No mesmo sentido, a coordenadora do Programa de Pequenos Projetos FLD, Julia Witt, destacou que a proposta metodológica desenvolvida no projeto foi inovadora. Isso porque, ao mesmo tempo em que eram realizados as formações e o trabalho de base, pequenos projetos eram desenvolvidos por meio dos editais lançados.
“A gente acredita que essa metodologia em que os próprios grupos são protagonistas, têm autonomia para planejar, para fazer a gestão, para executar seus próprios projetos, é fundamental para fortalecer as organizações que estão nos territórios e que sabem melhor do que ninguém o que é preciso, quais são as principais necessidades para conseguir alcançar as transformações importantes nos lugares em que elas vivem.”
Empoderamento feminino
A agricultora familiar Mariane de Oliveira Rodrigues, do Clube de Mães Paz Divina da Comunidade Sol Nascente, em Alta Floresta (MT), tinha preconceito com assuntos relacionados à justiça de gênero.
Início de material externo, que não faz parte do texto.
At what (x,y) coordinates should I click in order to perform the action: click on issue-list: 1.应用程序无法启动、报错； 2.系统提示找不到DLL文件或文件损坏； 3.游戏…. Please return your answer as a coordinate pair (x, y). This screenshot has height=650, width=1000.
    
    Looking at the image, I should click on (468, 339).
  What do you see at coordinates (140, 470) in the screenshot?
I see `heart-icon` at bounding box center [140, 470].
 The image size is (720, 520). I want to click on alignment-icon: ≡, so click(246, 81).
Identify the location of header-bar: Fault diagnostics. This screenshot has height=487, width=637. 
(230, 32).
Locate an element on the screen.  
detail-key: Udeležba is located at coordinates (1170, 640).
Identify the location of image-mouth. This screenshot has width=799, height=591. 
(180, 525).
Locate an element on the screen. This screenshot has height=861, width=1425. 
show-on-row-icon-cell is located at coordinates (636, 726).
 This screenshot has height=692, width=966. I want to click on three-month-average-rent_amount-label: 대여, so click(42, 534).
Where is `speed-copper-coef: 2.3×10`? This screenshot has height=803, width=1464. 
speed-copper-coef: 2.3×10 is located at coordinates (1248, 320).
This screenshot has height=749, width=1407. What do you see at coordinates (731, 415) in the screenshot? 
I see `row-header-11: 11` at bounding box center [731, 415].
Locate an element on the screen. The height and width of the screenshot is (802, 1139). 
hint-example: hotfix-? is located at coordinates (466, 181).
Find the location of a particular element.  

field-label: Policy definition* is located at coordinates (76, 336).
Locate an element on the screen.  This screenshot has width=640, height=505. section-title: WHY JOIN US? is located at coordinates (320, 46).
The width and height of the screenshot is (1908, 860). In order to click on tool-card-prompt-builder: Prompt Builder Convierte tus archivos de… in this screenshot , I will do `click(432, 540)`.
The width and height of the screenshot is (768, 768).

Depois do projeto, ela entendeu a importância de se abordar o assunto dentro da sua organização para chamar mais mulheres para os espaços de discussão.
“Algumas coisas eu tinha preconceito por não conhecer mesmo. No projeto, eu pude ter uma perspectiva mais a fundo e tive uma visão muito melhor das coisas que acontecem nos nossos territórios, então isso mudou muito a minha forma de ver o mundo, de ter mais empatia com algumas mulheres para saber ouvir”.
Para Claudine Dias de Oliveira, da Associação Amuliberdade, de Colniza (MT), o ponto mais importante do processo de formação foi a viabilidade econômica, em que ela aprendeu a ter um melhor controle dos gastos e aquisições realizados pela organização.
“Na minha vida eu trabalho com vendas e dentro do grupo da associação também. Esse conhecimento foi muito favorável pra mim. A gente antes só fazia as coisas sem planejar, não sabia o que era preço, o que era custo. A gente não sabia nem fazer uma pesquisa. O AVA fez realmente toda a diferença tanto na minha vida quanto na nossa comunidade”.